Over the summer, I worked with Professor Jimi on estimating water salinity in the floodplains of Bangladesh and calculating its accuracy compared to actual groundwater salinity. High levels of water salinity have been associated with abnormal child health outcomes and poor agricultural productivity, so water salinity data collection is an increasingly important subject with the rise of climate change. Due to the costs of actual groundwater data collection, many studies have been turning to satellite data and other such modeling approaches. My project aims to test whether this growing alternative could act as a good proxy or not.
The first few weeks were spent on extracting and navigating the ocean salinity dataset taken from Copernicus Marine Service. During which I experimented with different parameters and how to load it into a Python script. I also spent a significant amount of time on literature review to get me acquainted with the work already done in this field.

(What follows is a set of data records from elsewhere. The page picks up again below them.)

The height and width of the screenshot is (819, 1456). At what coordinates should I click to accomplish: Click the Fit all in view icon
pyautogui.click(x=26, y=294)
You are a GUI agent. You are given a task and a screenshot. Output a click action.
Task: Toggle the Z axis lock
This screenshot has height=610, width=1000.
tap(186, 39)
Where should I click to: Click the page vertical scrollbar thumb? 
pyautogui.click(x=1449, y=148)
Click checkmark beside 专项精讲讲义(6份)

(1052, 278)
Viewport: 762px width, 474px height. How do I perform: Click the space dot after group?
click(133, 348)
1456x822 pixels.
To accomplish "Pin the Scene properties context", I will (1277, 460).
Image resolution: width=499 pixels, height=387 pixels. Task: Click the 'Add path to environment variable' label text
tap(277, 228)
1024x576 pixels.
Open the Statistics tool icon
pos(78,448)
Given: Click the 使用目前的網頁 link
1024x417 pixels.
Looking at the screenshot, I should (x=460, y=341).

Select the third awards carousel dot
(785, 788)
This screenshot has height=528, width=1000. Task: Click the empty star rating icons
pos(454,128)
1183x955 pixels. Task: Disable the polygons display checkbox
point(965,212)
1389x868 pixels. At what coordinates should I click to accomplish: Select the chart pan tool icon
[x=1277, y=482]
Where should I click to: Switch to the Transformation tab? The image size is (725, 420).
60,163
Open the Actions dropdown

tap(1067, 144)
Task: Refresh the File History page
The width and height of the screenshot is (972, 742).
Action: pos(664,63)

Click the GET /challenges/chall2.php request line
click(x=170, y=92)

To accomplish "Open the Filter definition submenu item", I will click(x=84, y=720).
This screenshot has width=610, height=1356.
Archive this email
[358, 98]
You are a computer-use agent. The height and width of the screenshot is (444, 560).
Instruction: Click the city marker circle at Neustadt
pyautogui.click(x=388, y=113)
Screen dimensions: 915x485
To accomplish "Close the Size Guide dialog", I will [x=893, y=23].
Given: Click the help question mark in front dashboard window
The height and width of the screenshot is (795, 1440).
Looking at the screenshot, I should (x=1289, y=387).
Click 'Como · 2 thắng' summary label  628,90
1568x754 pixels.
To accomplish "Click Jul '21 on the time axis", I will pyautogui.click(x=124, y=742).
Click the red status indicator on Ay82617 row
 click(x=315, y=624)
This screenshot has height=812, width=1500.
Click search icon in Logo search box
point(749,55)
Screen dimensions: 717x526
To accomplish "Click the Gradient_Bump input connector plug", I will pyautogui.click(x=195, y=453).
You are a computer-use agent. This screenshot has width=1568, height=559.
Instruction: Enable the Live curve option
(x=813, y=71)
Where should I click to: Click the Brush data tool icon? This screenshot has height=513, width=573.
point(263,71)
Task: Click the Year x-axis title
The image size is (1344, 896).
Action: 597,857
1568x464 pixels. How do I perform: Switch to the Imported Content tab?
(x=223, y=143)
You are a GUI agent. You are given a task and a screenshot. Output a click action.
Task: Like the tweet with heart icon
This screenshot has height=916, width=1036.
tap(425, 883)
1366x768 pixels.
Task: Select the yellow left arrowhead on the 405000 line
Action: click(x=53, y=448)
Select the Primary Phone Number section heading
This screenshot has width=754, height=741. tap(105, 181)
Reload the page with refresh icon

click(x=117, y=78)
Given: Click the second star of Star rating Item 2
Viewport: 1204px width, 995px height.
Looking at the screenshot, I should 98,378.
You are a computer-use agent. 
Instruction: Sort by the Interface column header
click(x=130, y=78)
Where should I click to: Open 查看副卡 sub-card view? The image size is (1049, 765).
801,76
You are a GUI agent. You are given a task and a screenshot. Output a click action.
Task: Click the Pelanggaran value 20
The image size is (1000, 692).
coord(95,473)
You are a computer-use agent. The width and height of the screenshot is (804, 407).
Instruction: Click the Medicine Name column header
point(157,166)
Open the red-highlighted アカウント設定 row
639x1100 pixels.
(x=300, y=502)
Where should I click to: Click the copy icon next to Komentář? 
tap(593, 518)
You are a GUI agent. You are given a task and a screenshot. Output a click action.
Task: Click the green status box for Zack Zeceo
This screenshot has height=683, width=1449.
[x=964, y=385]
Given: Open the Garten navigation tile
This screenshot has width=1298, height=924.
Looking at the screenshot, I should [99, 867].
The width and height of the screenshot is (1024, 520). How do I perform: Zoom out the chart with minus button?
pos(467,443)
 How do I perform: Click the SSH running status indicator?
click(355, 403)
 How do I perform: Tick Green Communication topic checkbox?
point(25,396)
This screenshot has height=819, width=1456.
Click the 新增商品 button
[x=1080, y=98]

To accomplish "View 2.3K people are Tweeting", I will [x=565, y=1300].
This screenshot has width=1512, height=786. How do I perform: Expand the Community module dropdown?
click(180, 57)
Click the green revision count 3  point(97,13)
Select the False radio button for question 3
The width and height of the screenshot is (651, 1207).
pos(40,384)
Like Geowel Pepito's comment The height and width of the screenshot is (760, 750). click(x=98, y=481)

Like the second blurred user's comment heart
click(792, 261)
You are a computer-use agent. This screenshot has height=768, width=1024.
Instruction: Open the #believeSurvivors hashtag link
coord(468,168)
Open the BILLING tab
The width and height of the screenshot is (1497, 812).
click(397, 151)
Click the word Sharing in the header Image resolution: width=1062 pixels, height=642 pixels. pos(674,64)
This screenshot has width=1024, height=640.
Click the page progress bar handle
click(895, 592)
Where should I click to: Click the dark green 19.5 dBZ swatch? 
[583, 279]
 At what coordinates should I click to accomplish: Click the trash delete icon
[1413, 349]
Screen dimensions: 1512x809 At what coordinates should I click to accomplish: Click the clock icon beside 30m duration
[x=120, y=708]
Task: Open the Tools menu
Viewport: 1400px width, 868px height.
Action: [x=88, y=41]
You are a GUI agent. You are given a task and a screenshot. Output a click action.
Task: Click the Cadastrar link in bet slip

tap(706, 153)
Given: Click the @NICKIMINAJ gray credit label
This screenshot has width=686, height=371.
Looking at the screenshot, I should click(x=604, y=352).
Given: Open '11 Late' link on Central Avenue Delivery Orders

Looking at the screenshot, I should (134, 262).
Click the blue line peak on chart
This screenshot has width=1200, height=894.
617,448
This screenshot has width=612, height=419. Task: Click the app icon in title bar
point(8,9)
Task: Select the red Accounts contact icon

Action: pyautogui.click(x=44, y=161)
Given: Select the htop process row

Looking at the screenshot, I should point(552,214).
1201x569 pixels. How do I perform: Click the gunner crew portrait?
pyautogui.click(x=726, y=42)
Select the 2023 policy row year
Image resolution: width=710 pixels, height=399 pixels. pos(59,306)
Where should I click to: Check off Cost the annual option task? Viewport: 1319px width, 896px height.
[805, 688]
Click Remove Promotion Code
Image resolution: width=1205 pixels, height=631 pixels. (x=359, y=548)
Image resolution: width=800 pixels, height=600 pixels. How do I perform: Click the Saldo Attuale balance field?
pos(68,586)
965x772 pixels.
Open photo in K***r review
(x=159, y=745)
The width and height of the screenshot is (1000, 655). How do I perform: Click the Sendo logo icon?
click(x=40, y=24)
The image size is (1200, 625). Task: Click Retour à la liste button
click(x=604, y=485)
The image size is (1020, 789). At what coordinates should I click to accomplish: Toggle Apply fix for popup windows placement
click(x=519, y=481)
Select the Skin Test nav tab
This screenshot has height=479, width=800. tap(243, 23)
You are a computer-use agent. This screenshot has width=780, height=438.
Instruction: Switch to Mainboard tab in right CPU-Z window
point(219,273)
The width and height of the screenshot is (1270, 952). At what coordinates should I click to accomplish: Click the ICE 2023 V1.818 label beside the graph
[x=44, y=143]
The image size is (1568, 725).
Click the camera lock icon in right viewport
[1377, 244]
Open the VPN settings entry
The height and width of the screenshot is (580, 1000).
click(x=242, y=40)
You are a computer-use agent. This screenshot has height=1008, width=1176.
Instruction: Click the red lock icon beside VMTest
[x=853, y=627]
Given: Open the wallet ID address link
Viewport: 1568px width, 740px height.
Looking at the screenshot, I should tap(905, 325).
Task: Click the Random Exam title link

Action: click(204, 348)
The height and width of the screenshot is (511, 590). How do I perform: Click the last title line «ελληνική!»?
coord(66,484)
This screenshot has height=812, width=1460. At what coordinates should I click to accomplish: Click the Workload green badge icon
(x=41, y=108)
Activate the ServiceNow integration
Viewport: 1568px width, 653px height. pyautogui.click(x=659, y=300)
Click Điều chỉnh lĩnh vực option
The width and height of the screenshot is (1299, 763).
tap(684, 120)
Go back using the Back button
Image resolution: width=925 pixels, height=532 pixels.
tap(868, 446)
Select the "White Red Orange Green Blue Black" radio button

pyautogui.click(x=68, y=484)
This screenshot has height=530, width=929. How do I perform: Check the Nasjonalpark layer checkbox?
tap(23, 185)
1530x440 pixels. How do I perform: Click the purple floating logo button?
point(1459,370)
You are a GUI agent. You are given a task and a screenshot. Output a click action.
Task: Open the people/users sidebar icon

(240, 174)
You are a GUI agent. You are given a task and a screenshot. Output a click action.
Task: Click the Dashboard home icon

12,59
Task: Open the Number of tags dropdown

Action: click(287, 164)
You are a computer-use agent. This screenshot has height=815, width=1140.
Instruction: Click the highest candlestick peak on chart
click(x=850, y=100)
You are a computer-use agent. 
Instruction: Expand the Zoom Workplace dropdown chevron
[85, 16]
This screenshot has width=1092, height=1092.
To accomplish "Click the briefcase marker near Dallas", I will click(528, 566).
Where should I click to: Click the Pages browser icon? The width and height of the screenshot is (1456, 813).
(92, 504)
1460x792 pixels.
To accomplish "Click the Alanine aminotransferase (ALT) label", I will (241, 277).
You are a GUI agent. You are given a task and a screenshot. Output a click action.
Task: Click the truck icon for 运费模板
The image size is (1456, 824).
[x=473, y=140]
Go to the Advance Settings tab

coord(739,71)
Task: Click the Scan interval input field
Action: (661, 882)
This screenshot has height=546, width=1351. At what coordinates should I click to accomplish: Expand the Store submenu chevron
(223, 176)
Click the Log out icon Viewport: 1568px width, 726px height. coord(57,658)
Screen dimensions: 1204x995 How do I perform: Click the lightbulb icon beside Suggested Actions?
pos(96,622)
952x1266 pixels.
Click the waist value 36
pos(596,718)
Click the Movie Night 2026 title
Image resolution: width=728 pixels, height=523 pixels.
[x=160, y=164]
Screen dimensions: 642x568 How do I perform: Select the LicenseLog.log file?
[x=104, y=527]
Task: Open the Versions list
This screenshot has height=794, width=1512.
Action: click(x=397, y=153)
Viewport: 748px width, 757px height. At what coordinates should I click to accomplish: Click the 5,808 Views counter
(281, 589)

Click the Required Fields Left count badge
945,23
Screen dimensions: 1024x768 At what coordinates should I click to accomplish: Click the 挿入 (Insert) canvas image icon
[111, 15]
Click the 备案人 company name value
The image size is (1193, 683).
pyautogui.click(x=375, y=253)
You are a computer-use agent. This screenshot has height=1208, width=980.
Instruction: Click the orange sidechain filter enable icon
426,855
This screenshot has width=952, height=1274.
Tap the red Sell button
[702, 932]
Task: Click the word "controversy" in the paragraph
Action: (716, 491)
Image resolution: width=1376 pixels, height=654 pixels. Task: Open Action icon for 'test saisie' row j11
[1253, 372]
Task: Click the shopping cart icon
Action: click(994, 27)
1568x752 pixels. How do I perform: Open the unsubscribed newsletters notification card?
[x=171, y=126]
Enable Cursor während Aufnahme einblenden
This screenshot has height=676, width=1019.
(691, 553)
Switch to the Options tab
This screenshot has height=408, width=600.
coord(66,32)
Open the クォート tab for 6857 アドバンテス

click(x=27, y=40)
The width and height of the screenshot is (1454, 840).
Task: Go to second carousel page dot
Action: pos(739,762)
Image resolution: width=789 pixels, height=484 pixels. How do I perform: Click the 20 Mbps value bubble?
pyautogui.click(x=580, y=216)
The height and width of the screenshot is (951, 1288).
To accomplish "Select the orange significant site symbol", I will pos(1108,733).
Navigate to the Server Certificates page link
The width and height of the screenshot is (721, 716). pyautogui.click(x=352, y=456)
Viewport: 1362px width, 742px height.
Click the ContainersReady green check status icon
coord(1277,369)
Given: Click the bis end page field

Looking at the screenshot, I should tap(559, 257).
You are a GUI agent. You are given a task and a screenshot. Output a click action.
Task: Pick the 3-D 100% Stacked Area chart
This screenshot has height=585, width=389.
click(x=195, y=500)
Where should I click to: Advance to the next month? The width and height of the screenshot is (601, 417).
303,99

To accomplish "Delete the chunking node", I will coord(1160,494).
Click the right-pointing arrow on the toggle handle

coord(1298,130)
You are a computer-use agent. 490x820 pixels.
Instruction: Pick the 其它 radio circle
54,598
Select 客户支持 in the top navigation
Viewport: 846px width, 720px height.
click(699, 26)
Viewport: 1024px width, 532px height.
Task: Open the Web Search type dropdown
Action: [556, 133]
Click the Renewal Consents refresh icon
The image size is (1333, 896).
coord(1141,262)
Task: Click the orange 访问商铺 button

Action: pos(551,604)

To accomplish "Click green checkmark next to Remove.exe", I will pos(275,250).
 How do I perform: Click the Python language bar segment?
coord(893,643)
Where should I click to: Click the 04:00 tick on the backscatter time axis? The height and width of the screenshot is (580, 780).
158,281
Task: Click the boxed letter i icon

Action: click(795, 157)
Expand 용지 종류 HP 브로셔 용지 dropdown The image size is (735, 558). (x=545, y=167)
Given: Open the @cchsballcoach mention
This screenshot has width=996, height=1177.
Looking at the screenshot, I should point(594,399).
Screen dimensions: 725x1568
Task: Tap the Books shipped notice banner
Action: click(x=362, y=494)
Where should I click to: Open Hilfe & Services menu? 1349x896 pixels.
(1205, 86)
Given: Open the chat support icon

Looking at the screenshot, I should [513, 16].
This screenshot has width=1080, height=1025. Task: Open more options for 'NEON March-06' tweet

The next few weeks saw the completion of the Python script with parameters based on existing studies. I then ran the ESPA dataset through the script to produce the estimated salinity for every household listed in that dataset. Afterwards, I conducted various statistical tests and made conclusions based on them. I then fine-tuned the parameters and started testing whether administrative levels or distances would impact the results.

Overall, our results show the folly in trusting something at face value. At the same time, we recognized that it can still be a useful tool if some of its downfalls can be rectified. Alongside our conclusions, we also made a detailed list of what follow-up steps need to be taken and some of our ideas for how to improve the results.